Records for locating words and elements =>
○ ○ ○
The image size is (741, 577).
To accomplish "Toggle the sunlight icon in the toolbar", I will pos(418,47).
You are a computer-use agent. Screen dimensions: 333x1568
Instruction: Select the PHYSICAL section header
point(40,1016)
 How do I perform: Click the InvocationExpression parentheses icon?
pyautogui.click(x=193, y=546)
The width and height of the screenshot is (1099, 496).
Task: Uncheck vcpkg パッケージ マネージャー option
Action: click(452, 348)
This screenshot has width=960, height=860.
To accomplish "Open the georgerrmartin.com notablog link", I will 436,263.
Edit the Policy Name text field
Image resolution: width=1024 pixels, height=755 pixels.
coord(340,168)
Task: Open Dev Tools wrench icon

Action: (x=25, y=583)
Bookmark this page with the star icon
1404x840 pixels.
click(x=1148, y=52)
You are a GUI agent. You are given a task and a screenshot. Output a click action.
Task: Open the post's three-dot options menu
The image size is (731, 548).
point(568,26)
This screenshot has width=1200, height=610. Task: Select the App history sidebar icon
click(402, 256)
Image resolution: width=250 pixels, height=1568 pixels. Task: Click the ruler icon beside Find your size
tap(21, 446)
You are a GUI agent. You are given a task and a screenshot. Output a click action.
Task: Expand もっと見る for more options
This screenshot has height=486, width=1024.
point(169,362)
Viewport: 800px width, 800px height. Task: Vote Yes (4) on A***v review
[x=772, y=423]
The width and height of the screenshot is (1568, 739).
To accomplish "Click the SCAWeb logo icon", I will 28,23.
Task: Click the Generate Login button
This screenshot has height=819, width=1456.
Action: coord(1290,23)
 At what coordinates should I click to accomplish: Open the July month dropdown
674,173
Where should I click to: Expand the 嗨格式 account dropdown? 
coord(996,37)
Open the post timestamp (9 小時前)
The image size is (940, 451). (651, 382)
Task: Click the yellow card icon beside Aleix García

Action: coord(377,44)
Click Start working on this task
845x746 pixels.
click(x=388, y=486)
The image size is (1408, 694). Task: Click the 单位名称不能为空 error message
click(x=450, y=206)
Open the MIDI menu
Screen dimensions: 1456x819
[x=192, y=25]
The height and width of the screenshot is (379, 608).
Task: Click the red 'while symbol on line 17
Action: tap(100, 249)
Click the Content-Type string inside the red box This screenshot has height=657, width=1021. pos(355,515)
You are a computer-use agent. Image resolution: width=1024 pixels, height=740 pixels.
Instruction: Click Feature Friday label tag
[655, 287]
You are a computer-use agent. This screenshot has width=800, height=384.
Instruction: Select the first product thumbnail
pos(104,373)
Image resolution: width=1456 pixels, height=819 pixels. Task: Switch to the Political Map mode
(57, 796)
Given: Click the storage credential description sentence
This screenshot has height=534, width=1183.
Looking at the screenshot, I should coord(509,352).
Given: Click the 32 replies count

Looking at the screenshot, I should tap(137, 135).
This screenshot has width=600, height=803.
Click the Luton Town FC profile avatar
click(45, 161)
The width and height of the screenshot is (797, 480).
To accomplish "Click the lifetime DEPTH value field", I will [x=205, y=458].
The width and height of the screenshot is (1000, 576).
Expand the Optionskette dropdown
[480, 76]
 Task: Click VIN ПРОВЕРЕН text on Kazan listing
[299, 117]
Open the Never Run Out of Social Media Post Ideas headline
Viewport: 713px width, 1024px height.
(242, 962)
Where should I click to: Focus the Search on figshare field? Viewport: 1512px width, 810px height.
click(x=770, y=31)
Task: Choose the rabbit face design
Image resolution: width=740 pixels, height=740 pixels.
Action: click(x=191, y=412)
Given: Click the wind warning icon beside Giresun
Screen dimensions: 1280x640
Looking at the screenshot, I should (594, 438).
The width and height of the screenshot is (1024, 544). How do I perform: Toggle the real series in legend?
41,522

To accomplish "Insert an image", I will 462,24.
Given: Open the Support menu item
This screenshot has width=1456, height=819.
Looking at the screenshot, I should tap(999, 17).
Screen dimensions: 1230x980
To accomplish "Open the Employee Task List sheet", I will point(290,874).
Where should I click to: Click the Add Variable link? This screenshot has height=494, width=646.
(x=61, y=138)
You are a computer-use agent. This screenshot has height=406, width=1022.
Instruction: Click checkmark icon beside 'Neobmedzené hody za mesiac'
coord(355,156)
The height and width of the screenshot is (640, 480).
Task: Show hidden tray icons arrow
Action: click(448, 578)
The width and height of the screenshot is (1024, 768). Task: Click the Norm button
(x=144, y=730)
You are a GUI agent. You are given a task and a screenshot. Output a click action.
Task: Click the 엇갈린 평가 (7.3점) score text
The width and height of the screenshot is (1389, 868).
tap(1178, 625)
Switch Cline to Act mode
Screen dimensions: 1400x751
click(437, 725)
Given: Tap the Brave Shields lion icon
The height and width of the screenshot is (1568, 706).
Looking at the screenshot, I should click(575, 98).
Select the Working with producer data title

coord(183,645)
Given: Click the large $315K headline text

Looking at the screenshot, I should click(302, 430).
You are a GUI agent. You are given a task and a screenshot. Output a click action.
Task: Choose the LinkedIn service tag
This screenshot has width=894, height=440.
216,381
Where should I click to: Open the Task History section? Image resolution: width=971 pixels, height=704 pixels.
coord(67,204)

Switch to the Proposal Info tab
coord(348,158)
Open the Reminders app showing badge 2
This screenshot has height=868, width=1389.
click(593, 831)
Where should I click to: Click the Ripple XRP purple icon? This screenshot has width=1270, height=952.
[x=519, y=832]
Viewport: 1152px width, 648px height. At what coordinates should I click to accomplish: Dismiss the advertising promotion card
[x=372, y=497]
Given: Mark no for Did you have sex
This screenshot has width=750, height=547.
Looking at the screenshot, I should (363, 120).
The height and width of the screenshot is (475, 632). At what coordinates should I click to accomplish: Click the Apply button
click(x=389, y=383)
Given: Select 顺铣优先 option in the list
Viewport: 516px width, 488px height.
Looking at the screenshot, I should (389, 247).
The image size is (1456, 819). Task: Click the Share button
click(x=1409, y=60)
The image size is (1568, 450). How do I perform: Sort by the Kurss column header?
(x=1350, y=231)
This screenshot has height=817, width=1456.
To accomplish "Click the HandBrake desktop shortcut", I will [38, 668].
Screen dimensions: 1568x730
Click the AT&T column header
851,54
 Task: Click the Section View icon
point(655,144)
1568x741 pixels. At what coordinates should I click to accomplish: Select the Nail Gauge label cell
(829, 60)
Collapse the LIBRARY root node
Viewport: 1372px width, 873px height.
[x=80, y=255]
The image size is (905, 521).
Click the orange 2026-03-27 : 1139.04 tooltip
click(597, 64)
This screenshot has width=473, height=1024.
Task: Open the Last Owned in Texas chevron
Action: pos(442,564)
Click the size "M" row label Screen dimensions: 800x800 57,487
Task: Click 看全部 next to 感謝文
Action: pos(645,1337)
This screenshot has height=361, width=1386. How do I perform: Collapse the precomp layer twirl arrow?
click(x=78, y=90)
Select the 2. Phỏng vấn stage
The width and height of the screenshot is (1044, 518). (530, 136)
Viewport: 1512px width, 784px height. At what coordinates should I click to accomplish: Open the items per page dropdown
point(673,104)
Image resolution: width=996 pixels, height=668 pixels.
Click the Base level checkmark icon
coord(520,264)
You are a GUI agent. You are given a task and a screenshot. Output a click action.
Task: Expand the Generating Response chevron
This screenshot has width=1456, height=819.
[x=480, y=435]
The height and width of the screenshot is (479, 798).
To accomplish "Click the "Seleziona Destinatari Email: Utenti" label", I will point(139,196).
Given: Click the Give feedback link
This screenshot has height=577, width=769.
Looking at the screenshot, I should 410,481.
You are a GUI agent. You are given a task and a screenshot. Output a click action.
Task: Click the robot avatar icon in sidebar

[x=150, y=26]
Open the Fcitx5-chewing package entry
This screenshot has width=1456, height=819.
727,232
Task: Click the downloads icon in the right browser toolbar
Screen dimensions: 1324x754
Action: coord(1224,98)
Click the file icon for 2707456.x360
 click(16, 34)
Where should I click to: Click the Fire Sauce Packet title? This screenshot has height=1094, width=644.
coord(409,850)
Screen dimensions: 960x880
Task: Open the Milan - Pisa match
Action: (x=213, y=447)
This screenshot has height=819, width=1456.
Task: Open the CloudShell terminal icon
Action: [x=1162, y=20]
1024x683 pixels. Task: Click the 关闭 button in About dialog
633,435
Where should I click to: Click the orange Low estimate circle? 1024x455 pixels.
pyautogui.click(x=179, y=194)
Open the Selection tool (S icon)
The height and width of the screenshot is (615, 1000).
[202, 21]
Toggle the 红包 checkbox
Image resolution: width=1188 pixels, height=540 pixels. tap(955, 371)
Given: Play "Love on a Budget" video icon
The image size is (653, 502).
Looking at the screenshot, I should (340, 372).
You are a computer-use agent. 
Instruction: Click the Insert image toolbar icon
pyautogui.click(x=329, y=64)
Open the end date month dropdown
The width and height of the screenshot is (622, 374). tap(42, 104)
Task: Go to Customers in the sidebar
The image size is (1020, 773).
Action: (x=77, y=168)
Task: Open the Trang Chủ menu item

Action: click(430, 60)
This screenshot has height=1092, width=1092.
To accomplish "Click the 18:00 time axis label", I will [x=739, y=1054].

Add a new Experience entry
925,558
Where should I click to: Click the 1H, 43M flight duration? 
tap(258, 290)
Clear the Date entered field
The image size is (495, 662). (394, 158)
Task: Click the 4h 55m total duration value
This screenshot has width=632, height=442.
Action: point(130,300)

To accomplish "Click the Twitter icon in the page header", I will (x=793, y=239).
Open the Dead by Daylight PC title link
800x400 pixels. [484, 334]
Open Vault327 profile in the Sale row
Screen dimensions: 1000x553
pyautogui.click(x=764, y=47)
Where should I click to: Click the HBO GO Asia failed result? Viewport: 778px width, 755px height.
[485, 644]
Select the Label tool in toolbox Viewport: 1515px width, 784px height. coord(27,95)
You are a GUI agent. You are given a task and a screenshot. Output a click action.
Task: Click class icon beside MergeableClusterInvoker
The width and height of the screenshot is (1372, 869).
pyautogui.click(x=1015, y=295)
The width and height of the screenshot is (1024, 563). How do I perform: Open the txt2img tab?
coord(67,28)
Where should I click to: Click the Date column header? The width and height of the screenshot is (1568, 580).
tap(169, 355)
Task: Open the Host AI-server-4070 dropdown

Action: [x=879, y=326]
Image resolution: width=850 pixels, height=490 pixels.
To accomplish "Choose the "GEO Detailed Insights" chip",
○ ○ ○
Written request => Convert the records, starting at the line that contains "Given: Click the wind" and ending at the line that contains "click(437, 725)", into a Markdown table with the columns Row and Line. Leave out blank lines.

Solution to this exercise =>
| Row | Line |
|---|---|
| 1 | Given: Click the wind warning icon beside Giresun |
| 2 | Screen dimensions: 1280x640 |
| 3 | Looking at the screenshot, I should (594, 438). |
| 4 | The width and height of the screenshot is (1024, 544). How do I perform: Toggle the real series in legend? |
| 5 | 41,522 |
| 6 | To accomplish "Insert an image", I will 462,24. |
| 7 | Given: Open the Support menu item |
| 8 | This screenshot has width=1456, height=819. |
| 9 | Looking at the screenshot, I should tap(999, 17). |
| 10 | Screen dimensions: 1230x980 |
| 11 | To accomplish "Open the Employee Task List sheet", I will point(290,874). |
| 12 | Where should I click to: Click the Add Variable link? This screenshot has height=494, width=646. |
| 13 | (x=61, y=138) |
| 14 | You are a computer-use agent. This screenshot has height=406, width=1022. |
| 15 | Instruction: Click checkmark icon beside 'Neobmedzené hody za mesiac' |
| 16 | coord(355,156) |
| 17 | The height and width of the screenshot is (640, 480). |
| 18 | Task: Show hidden tray icons arrow |
| 19 | Action: click(448, 578) |
| 20 | The width and height of the screenshot is (1024, 768). Task: Click the Norm button |
| 21 | (x=144, y=730) |
| 22 | You are a GUI agent. You are given a task and a screenshot. Output a click action. |
| 23 | Task: Click the 엇갈린 평가 (7.3점) score text |
| 24 | The width and height of the screenshot is (1389, 868). |
| 25 | tap(1178, 625) |
| 26 | Switch Cline to Act mode |
| 27 | Screen dimensions: 1400x751 |
| 28 | click(437, 725) |